● Seitenauszug:
Das ist wichtig, weil schwache Linsenwirkung statistisch ist. Je mehr Galaxien eine Mission vermessen kann, desto besser lässt sich nachzeichnen, wo Materie liegt und wie sie sich über Milliarden Jahre verklumpt hat. Euclids große Stärke ist, dass die Mission nicht nur schöne Bilder liefert – auch wenn diese spektakulär sind -, sondern einen dreidimensionalen Atlas des Universums aufbaut. Diese Karten sollen Forschenden helfen zu testen, wie Strukturen entstanden, wie sich Gravitation über die kosmische Geschichte hinweg verhielt und wie dunkle Materie und dunkle Energie das Ergebnis geprägt haben.
Auch Hubbles Vermächtnis ist hier entscheidend. Das Hubble Space Telescope hat die Kosmologie mit verändert – durch die Entdeckung der dunklen Energie und durch tiefe, gestochen scharfe Aufnahmen von Galaxien und Linsensystemen. Euclid führt diese Geschichte nun über viel größere kosmische Gebiete fort. Das eine liefert exquisite Detailtiefe, das andere enorme statistische Reichweite. Zusammen zeigen sie, wie Astronomie oft vorankommt: nicht durch ein einzelnes entscheidendes Bild, sondern durch Schichten von Evidenz aus sich ergänzenden Observatorien.

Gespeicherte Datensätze
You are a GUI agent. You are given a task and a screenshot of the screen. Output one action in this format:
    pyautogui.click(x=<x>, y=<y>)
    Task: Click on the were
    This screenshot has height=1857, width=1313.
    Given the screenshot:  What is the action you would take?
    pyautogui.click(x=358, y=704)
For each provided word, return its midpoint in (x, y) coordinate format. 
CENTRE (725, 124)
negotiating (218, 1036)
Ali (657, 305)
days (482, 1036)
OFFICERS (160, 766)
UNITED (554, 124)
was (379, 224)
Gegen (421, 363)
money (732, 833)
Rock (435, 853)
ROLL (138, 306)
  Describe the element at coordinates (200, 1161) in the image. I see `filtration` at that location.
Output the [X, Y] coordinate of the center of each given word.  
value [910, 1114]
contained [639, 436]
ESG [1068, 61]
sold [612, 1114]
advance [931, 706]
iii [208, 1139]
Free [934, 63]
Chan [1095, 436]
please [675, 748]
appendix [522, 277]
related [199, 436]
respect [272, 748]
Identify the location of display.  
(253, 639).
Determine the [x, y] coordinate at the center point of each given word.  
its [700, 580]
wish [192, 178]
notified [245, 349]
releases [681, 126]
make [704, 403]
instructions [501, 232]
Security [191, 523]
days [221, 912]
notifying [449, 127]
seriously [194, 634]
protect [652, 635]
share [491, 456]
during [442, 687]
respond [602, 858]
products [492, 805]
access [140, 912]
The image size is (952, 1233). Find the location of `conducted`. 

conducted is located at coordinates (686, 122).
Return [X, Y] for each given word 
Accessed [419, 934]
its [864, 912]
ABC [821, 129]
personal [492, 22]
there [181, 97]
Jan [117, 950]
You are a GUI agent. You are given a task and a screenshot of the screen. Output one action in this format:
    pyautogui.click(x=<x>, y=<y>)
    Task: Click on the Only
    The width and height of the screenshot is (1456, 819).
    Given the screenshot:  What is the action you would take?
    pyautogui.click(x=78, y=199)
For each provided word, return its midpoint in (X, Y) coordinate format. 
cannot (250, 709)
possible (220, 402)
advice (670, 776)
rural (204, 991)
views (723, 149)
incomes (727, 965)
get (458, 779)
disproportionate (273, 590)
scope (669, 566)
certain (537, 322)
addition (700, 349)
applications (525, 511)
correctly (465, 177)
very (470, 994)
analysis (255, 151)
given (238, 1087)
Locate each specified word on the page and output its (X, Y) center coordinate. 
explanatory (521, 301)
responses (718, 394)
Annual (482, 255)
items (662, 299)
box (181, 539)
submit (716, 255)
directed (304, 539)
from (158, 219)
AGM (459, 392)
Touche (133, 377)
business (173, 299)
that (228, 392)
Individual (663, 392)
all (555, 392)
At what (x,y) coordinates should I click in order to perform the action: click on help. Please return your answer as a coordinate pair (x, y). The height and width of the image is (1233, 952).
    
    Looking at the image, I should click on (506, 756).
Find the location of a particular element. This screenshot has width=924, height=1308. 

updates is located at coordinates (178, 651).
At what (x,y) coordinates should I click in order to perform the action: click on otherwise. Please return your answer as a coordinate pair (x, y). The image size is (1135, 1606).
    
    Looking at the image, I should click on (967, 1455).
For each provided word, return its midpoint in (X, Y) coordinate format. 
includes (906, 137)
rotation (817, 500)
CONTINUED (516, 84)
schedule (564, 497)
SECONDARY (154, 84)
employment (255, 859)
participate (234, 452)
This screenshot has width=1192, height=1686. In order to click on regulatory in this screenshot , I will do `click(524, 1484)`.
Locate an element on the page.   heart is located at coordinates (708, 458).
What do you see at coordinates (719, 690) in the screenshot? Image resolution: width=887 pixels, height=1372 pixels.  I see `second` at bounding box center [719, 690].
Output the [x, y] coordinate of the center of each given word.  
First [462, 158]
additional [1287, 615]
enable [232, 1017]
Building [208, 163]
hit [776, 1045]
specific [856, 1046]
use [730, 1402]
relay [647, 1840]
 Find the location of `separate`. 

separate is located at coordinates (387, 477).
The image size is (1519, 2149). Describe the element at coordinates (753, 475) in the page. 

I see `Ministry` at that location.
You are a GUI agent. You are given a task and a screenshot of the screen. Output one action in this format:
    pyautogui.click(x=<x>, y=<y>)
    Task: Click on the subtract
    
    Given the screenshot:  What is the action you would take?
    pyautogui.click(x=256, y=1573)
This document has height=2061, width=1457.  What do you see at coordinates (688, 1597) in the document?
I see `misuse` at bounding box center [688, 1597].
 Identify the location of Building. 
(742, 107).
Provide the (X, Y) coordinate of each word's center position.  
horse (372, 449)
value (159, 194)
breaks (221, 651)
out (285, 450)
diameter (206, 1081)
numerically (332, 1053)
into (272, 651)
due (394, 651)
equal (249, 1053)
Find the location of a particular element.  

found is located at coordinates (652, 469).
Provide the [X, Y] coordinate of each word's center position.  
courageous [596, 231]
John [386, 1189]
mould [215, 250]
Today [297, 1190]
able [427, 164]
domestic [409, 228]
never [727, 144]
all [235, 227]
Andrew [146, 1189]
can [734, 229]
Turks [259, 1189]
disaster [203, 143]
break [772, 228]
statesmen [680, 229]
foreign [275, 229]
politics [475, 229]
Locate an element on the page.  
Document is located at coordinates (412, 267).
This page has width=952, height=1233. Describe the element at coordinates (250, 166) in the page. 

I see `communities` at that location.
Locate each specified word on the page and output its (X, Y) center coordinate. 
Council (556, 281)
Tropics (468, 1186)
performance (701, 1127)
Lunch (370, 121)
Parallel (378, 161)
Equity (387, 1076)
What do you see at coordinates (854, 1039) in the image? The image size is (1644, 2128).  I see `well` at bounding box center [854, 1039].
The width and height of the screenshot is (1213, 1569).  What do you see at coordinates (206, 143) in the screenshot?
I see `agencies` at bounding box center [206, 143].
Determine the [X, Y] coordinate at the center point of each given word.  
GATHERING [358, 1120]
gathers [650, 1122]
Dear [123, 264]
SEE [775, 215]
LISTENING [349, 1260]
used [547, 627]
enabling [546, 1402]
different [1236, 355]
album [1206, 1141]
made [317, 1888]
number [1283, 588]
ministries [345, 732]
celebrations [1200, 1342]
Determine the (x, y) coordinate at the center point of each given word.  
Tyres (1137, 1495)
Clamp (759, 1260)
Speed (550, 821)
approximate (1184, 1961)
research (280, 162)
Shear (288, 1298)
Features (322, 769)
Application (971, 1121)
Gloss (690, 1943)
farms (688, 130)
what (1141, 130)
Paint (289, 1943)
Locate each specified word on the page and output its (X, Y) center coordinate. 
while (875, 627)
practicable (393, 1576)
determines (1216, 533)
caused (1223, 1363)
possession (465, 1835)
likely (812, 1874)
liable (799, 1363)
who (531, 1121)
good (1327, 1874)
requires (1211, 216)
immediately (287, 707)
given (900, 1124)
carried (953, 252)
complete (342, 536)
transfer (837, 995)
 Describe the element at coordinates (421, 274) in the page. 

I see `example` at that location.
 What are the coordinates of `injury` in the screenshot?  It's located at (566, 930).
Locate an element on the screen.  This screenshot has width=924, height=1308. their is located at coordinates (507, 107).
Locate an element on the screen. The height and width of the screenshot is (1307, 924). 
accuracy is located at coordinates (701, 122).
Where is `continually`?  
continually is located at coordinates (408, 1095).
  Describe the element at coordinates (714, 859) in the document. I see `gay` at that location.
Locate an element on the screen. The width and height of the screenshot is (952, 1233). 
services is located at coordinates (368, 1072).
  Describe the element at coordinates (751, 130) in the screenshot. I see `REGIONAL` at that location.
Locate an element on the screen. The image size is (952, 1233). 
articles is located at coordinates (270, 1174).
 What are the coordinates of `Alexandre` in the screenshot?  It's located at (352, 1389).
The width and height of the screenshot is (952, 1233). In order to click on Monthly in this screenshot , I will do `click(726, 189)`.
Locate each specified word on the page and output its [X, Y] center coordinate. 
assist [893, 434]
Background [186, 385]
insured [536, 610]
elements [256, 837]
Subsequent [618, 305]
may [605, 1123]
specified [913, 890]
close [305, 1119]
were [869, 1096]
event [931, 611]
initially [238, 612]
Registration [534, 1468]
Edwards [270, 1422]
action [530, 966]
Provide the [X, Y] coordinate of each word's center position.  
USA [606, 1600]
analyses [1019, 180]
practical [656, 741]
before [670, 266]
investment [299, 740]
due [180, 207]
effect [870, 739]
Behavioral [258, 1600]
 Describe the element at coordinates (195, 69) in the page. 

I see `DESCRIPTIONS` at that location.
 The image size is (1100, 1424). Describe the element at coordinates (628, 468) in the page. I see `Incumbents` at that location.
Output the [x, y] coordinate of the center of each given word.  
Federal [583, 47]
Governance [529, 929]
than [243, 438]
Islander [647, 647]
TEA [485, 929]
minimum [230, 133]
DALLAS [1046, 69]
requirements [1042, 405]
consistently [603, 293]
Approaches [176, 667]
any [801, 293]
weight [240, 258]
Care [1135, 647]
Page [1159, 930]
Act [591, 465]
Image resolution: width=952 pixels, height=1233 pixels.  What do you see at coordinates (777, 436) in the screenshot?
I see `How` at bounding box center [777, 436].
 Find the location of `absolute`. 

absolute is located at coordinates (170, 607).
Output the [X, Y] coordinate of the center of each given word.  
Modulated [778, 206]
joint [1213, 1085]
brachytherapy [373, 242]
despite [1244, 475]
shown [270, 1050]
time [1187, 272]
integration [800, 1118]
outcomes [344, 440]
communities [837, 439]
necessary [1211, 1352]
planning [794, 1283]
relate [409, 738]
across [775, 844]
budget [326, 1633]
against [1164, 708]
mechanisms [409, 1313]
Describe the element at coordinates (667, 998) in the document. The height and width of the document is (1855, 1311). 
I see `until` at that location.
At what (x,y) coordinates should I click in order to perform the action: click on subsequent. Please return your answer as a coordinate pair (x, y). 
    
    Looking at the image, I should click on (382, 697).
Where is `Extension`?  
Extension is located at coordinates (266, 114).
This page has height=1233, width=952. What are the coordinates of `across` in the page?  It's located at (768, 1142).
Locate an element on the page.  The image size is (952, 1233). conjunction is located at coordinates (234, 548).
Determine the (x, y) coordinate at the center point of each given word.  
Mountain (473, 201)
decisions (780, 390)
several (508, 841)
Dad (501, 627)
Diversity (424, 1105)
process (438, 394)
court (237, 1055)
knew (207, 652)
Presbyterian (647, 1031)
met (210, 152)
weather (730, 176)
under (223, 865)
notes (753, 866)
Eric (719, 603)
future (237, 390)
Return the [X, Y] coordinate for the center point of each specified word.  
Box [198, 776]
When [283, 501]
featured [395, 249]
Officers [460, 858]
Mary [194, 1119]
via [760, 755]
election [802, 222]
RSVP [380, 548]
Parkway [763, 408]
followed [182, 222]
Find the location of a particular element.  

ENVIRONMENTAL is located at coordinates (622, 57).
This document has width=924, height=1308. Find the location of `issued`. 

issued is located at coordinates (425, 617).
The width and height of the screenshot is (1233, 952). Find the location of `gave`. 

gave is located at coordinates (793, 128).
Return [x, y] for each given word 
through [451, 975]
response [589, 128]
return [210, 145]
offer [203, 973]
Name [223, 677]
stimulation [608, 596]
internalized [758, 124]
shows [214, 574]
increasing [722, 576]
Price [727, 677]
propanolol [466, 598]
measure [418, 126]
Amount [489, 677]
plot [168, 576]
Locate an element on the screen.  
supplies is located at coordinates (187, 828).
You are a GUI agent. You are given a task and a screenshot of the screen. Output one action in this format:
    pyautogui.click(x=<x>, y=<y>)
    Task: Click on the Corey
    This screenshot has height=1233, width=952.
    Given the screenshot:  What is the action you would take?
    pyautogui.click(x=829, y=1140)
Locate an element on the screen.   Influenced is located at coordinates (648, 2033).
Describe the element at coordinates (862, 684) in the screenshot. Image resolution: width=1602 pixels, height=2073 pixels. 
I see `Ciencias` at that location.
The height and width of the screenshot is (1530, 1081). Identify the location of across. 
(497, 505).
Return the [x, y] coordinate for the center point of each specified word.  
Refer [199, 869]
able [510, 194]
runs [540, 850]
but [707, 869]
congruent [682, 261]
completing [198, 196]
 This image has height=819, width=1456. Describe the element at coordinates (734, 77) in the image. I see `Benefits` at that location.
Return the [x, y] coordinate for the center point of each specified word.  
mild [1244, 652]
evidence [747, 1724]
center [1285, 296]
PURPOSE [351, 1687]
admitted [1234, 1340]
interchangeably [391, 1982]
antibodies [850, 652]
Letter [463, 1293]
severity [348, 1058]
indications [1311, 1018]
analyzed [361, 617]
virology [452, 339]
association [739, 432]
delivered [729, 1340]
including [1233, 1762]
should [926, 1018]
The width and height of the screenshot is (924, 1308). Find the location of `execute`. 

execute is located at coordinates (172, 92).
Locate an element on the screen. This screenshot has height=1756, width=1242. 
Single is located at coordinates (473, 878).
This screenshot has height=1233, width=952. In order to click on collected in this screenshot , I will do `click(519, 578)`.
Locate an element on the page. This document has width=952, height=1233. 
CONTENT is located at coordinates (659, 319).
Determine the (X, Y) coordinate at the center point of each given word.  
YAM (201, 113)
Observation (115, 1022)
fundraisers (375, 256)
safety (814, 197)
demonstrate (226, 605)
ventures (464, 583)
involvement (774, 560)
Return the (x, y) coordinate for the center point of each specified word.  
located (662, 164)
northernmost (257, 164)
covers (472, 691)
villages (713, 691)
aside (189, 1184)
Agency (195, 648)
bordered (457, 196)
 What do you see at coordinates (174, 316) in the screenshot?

● Zur Aufgabe: Greifen Sie den Text über die Euclid-Mission an seinem Ende auf und führen Sie ihn weiter.

● Ergebnis:
Trotz all dieser Beobachtungserfolge ist die Identität der dunklen Materie weiterhin unbekannt. Zu den führenden Kandidaten zählen WIMPs (schwach wechselwirkende massereiche Teilchen), die Masse hätten, Gravitation spüren, aber kaum mit normaler Materie interagieren würden; Axionen, extrem leichte Teilchen, die den Raum als kalter, unsichtbarer Hintergrund erfüllen könnten; sowie sterile Neutrinos, ein noch schwerer zu fassender hypothetischer Verwandter der bekannten Neutrinos. Es gibt auch spekulativere Möglichkeiten, darunter primordial entstandene Schwarze Löcher – diese liegen jedoch weiter vom gängigen Bild entfernt.
Wissenschaftlerinnen und Wissenschaftler suchen an mehreren Fronten. Unterirdische Detektoren wie LUX-ZEPLIN und XENONnT sind darauf ausgelegt, die schwächstmögliche Wechselwirkung zwischen dunkler Materie und normaler Materie einzufangen. Der Large Hadron Collider sucht nach Signaturen fehlender Energie, die auf in Kollisionen erzeugte Teilchen der dunklen Materie hindeuten könnten. Astronominnen und Astronomen durchsuchen zudem den Himmel nach indirekten Spuren, etwa nach Gammastrahlung, die entstehen könnte, wenn sich Teilchen dunkler Materie gegenseitig vernichten.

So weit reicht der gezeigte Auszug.